To start the server, use the vllm serve CLI command.
# Start the OpenAI-compatible server
vllm serve meta-llama/Llama-3.1-8B-Instruct \
--host 0.0.0.0 \
--port 8000 \
--max-model-len 4096 \
--gpu-memory-utilization 0.90 \
--dtype auto
Once the server is running, you can send requests using curl or any HTTP client. The following example demonstrates using the OpenAI Python SDK to chat with the locally hosted model.
from openai import OpenAI
# Point the OpenAI client at the local vLLM server
client = OpenAI(
base_url="http://localhost:8000/v1",
api_key="not-needed", # vLLM does not require an API key by default
)
# Use the standard Chat Completions API
response = client.chat.completions.create(
model="meta-llama/Llama-3.1-8B-Instruct",
messages=[
{"role": "system", "content": "You are a helpful coding assistant."},
{"role": "user", "content": "Write a binary search function in Python."},
],
temperature=0.3,
max_tokens=512,
)
print(response.choices[0].message.content)
Streaming is also supported. Replace client.chat.completions.create(...) with
client.chat.completions.create(..., stream=True) and iterate over the response chunks.
This gives users a token-by-token experience identical to the OpenAI API.

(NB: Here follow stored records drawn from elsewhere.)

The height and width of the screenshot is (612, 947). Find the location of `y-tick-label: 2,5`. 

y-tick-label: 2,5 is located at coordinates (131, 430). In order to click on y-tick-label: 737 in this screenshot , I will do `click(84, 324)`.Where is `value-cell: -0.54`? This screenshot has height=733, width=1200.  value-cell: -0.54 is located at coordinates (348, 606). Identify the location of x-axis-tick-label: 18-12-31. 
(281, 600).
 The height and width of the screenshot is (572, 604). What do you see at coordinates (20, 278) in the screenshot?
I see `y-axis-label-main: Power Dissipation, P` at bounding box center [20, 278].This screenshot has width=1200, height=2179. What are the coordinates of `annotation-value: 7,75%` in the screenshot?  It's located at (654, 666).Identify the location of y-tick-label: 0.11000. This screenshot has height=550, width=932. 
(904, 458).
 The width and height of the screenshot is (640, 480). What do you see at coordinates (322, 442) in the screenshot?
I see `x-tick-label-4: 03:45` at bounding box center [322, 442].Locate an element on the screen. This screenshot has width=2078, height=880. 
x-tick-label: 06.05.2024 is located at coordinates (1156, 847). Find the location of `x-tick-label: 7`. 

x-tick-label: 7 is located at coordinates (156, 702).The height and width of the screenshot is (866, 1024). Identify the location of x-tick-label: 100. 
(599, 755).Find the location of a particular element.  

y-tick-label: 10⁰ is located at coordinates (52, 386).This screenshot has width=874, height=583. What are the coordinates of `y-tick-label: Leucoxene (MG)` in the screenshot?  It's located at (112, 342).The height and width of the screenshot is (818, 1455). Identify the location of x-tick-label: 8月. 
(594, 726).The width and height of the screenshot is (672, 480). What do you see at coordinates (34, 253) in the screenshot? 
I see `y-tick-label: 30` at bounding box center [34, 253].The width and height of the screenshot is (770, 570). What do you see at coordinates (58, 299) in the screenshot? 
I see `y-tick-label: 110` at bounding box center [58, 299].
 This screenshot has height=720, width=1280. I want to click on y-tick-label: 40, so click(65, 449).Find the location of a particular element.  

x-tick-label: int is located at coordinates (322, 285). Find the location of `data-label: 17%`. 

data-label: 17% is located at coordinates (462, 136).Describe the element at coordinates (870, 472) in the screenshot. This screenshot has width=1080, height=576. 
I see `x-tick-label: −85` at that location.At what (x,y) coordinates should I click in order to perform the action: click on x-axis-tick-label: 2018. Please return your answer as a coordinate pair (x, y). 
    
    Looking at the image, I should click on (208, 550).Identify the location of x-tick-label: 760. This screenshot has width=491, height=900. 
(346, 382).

3. Model Loading and Configuration
vLLM can load models from HuggingFace Hub, local directories, or S3-compatible storage. The
LLM constructor and the vllm serve CLI accept several important
configuration flags that control memory usage and performance.
from vllm import LLM
# Load a quantized model with tensor parallelism across 2 GPUs
llm = LLM(
model="TheBloke/Llama-2-70B-Chat-GPTQ",
quantization="gptq",
tensor_parallel_size=2, # Shard across 2 GPUs
gpu_memory_utilization=0.85, # Reserve 15% for overhead
max_model_len=4096, # Maximum context length
dtype="float16", # Use FP16 for non-quantized layers
trust_remote_code=True, # Required for some custom models
)
| Flag | Description |
|---|---|
gpu_memory_utilization | Fraction of GPU memory to use for model weights and KV cache (0.0 to 1.0) |
tensor_parallel_size | Number of GPUs for tensor parallelism; the model is sharded across them |
max_model_len | Maximum sequence length; lower values free memory for larger batches |
quantization | Quantization method: "gptq", "awq", "squeezellm", or None |
enforce_eager | Disable CUDA graph capture; useful for debugging or variable-length workloads |
swap_space | CPU swap space in GB for offloading KV cache when GPU memory is exhausted |
Setting gpu_memory_utilization too high (above 0.95) can cause out-of-memory errors under bursty load, because the scheduler may attempt to admit more requests than the remaining KV cache space can accommodate. A value of 0.85 to 0.90 provides a good balance between throughput and stability.
4. Benchmarking vLLM Throughput
vLLM includes a built-in benchmarking script that measures tokens per second for both prefill (prompt processing) and decode (token generation) phases. The following command benchmarks the server with synthetic requests.
# Benchmark with 100 requests, input length 512, output length 128
python -m vllm.entrypoints.openai.api_server &
python -m vllm.benchmark_serving \
--backend vllm \
--model meta-llama/Llama-3.1-8B-Instruct \
--num-prompts 100 \
--input-len 512 \
--output-len 128
Typical results on a single A100-80GB GPU for Llama 3.1 8B show throughput of approximately 2,000 to
3,500 output tokens per second with 32 concurrent requests, depending on sequence lengths and
quantization settings. This compares to roughly 150 to 300 tokens per second with naive
HuggingFace generate().
Summary
vLLM transforms LLM serving into a high-throughput system by combining PagedAttention and continuous batching (both covered in depth in Section 9.2) with an OpenAI-compatible API that makes it a drop-in replacement for cloud-hosted models, enabling local inference with zero code changes. In the next section, we examine HuggingFace's Text Generation Inference (TGI), which takes a different architectural approach to the same serving challenge.